Our idea of holidays involves movement. We are teenagers of the 1960s, indoctrinated with films like Easy Rider and television shows like Route 66. American stuff that beckoned to the open road and the adventures found on it. Road trips.
Road trips have always been our thing, right back to our courting days as teenagers. Seeing our own country.
Something that neither of us knew much about then. I grew up in a city and Jen in a small provincial town. Our worlds were small. Over the years we have taken our children all around New Zealand and even on a road trip in the United States.
We have done numerous road trips in Australia and the United Kingdom. Australia is just the place for road trips. Weeks if you wish. It’s pretty big and empty but full of nice people, in our experience.
Travelling in the United Kingdom was fun. It doesn’t take long to go anywhere and there is simply so much to see. The traffic is interesting.
Horns are used liberally by the locals if one shows any hesitancy at roundabouts or intersections. We came away thinking that life on that island is quite stressful in some ways.
However, just seeing all the stuff we had read about, all our family villages and districts made it worth the bother.
No, we won’t ever own a holiday home. Why would we when the world is our oyster. Well it was.
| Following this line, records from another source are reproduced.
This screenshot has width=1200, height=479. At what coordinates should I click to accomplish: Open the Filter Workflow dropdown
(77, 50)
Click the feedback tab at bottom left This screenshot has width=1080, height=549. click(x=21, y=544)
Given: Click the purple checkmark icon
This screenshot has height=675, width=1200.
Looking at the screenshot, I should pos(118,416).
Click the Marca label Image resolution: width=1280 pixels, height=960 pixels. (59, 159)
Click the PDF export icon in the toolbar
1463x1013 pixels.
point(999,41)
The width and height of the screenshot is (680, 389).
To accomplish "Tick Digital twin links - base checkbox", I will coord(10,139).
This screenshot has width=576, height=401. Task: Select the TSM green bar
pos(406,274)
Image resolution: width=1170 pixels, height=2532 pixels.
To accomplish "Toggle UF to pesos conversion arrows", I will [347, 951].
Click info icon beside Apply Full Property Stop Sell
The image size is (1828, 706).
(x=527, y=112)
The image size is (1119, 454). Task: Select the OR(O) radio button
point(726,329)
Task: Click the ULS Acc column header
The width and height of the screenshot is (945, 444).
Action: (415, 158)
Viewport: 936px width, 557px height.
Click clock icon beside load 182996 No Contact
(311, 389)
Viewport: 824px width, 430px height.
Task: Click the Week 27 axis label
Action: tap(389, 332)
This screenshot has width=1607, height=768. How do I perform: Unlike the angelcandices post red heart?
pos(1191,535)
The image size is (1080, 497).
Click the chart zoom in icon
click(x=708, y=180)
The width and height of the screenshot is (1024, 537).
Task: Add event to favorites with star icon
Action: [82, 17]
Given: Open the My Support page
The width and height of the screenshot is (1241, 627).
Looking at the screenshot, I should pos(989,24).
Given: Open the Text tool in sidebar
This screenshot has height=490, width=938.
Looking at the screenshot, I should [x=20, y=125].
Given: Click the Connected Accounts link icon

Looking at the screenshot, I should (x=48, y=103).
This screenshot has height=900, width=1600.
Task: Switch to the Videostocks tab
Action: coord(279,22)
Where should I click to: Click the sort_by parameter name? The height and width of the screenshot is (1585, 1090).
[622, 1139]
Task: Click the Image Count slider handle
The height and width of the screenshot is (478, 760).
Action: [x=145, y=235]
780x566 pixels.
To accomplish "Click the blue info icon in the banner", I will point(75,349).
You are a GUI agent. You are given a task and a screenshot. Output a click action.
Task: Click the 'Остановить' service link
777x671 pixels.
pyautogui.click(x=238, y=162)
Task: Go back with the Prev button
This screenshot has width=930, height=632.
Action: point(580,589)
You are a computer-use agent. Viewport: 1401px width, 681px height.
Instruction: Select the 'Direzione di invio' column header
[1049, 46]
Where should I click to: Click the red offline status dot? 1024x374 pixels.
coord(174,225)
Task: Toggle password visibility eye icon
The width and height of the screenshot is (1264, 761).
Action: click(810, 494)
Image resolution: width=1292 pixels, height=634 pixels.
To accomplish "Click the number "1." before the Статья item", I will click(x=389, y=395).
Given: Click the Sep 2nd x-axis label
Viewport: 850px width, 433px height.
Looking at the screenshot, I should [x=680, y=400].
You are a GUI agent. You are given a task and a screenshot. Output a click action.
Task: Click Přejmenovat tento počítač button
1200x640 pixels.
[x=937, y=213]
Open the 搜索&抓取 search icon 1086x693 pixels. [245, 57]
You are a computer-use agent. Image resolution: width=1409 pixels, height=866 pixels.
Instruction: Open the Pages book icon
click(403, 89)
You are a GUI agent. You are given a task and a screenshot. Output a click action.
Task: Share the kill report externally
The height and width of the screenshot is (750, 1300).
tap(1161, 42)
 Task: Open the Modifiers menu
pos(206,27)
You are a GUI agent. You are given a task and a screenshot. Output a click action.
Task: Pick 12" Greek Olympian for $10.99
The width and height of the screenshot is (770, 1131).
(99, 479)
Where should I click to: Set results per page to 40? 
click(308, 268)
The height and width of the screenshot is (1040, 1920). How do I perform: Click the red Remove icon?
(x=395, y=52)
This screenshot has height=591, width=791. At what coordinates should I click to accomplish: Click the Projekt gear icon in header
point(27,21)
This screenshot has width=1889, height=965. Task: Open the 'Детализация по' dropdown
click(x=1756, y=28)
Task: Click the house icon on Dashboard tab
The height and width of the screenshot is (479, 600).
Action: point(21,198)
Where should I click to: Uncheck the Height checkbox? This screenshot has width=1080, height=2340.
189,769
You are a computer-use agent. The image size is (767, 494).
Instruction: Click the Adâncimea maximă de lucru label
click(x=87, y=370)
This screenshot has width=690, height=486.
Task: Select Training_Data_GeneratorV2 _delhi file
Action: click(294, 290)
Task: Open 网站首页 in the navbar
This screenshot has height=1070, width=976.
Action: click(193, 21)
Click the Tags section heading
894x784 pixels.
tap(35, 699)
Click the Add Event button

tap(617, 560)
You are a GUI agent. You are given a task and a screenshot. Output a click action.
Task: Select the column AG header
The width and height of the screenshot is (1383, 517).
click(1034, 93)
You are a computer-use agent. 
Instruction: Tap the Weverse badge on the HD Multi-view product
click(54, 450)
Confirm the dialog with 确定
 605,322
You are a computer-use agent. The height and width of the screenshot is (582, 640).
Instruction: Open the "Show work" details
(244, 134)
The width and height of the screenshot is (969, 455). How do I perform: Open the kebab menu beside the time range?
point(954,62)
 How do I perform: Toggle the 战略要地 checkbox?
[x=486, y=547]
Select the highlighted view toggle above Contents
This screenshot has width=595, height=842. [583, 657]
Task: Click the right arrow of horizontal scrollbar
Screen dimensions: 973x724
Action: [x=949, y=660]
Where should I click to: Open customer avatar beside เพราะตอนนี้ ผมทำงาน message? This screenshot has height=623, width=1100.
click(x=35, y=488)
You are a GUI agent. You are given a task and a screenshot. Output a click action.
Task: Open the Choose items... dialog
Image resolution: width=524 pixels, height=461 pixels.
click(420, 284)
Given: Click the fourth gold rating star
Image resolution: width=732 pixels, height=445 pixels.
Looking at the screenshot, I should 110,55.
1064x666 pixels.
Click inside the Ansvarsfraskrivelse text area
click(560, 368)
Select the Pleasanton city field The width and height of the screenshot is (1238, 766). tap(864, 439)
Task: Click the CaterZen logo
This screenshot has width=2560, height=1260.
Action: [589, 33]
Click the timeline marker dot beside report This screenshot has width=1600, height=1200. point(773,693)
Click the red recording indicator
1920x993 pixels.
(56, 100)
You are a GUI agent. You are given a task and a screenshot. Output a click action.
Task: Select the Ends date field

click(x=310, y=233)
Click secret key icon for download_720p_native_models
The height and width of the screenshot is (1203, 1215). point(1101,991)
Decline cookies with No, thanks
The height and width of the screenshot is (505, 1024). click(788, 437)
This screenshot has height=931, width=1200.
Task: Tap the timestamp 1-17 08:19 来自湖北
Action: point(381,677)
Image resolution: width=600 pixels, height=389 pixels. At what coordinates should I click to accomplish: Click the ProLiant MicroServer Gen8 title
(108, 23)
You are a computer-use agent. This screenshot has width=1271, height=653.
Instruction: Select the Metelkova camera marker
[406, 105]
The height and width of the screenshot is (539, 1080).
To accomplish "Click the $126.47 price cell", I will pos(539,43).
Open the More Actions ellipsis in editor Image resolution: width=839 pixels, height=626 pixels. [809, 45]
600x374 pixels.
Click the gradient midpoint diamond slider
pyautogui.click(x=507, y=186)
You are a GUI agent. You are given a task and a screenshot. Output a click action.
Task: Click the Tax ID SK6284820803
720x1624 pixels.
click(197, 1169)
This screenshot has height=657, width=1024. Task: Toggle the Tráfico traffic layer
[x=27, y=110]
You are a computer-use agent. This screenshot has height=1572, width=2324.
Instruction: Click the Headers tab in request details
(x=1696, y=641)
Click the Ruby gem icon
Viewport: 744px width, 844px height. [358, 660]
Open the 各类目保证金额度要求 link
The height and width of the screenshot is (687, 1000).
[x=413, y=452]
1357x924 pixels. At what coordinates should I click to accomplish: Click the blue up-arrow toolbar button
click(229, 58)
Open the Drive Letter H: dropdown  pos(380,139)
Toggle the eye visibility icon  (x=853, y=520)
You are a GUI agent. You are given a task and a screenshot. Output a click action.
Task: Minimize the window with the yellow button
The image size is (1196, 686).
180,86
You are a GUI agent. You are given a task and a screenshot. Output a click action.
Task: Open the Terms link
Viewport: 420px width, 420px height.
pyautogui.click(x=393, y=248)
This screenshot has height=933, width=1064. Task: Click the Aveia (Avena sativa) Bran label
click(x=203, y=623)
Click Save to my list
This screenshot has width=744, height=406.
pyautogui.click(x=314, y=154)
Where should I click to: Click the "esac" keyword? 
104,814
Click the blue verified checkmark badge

Nowadays trips are much closer to home. We are both over international travel and all its drama. We have seen enough.
One trip we did a few years ago was a bit of a lark. We got a taxi from home to the bus station in Ridgway Street, took the bus from Whanganui to Wellington where we stayed in a hotel overnight.
The next day we boarded the Northern Explorer at Wellington railway station and spent the day travelling up the North Island to Auckland.
We then got a taxi from the Britomart railway station to our pub, hired a car and spent a couple of days doing Auckland stuff. We then drove to the airport, dumped the rental and flew home to Whanganui, taxi from the airport to the shack, job done.
A brilliant short adventure. I recommend it if you are looking for something a little different to do.
But holiday homes are something many people like. Good on them. A secure and comfortable bolt-hole from the normal daily grind. An ability to just sit and relax somewhere different to home.
We have friends with holiday homes and they love them. Places their families can gather for important events or to be together.
It is not quite the same though as the slightly exciting uncertainty of arriving in a strange town, maybe in a different country, at the end of a day’s travelling and finding a decent motel or hotel to spend the night.
Then deciding where to eat on a whim. Perhaps having a quiet night in after a trip to the local supermarket to get dinner. Living in the moment.
Planning the next day’s travel. Rising early to a nice cooked breakfast and on the road again, wherever it takes us.